_EXTRACT TO READ_

______

Second, the modulatory effect of cerebellar iTBS was assessed using a Current Direction (PA, AP) × Attention Load (Low, High) × Time (pre-iTBS, post-iTBS) rmANOVA on SAI. We also followed this analysis with a corresponding Current Direction (PA, AP) × Attention Load (Low, High) × Time (pre-iTBS, post-iTBS) rmANOVA on raw unconditioned MEP amplitude. Significant three-way interactions were decomposed using separate Attention Load × Time rmANOVAs for each Current Direction, followed by simple main effects.

Results

Behavioral performance

As expected, behavioral performance was better (i.e., smaller deviation from correct count) in the Low compared to High Attention Load [Main Effect Attention Load: F_1,11 = 13.87, p = 0.003; Low = 0.36 ± 0.078 (mean ± standard error); High = 0.75 ± 0.068]. No other significant interactions or main effects for factors of Time or Current Direction were found, suggesting similar deviation pre- and post-iTBS regardless of current direction.

Short-latency afferent inhibition

Table 1 lists the individual thresholds for each participant as a percentage of maximal stimulator output. The mean stimulation intensities required to elicit an MEP of 1 mV using PA and AP stimulation were 63 ± 4% and 83 ± 3% of stimulator output. The resting motor threshold for PA and AP stimulation was 50 ± 2% and 70 ± 4% of stimulator output, respectively. AMT was 36 ± 2% of stimulator output. Figure 2 shows individual traces from two participants. Traces illustrate conditioned and unconditioned MEPs for each current direction and attention load before and after cerebellar iTBS.

FIGURE 2

Figure 2. Example MEP traces from two subjects. Black lines represent unconditioned MEPs. Gray lines represent conditioned MEPs. Unconditioned and conditioned traces are grouped by TMS current direction (PA, AP), attention load (low, high) and time relative to cerebellar iTBS (pre, post).

TABLE 1

Table 1. Individual TMS thresholds expressed as a percentage of maximal stimulator output.

A Current Direction × Attention Load × Time rmANOVA on MEP latency confirmed that the latency of the MEP elicited by AP-induced current was significantly longer than the latency of the MEP elicited by PA-induced current regardless of Attention Load or Time (Main Effect_Current: F_1,11 = 63.58, p = 0.00007, η²_p = 0.85, PA = 21.5 ± 0.2 ms, AP = 23.2 ± 0.2 ms). None of the other effects approached significance.

______

_DATA EXTRACT_

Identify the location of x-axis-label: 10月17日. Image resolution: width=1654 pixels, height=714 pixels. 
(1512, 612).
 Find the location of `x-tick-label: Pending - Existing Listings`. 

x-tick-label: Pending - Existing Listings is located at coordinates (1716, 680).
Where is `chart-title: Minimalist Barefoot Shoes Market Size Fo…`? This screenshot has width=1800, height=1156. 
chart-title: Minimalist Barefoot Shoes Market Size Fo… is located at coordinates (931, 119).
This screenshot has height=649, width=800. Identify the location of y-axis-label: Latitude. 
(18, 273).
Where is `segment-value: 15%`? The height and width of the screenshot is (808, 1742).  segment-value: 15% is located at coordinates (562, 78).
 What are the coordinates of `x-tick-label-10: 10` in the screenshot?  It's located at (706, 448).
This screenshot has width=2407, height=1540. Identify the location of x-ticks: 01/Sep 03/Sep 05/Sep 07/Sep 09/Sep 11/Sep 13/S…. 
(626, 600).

______

_EXERCISES_
[a] Translate the sentence "Black lines represent unconditioned MEPs." from the excerpt on cerebellar iTBS into Spanish.
[b] Retype the excerpt on cerebellar iTBS starting at "Table 1. Individual" and ending at "effects approached significance.".
[c] In the excerpt on cerebellar iTBS, which factors are used in the rmANOVAs? Give each factor with its levels.
The material has no connection to the excerpt on cerebellar iTBS.

_SOLVED PROBLEMS_
[a] Las líneas negras representan los MEP no condicionados.

[b]
Table 1. Individual TMS thresholds expressed as a percentage of maximal stimulator output.

A Current Direction × Attention Load × Time rmANOVA on MEP latency confirmed that the latency of the MEP elicited by AP-induced current was significantly longer than the latency of the MEP elicited by PA-induced current regardless of Attention Load or Time (Main Effect_Current: F_1,11 = 63.58, p = 0.00007, η²_p = 0.85, PA = 21.5 ± 0.2 ms, AP = 23.2 ± 0.2 ms). None of the other effects approached significance.

[c]
Current Direction (PA, AP)
Attention Load (Low, High)
Time (pre-iTBS, post-iTBS)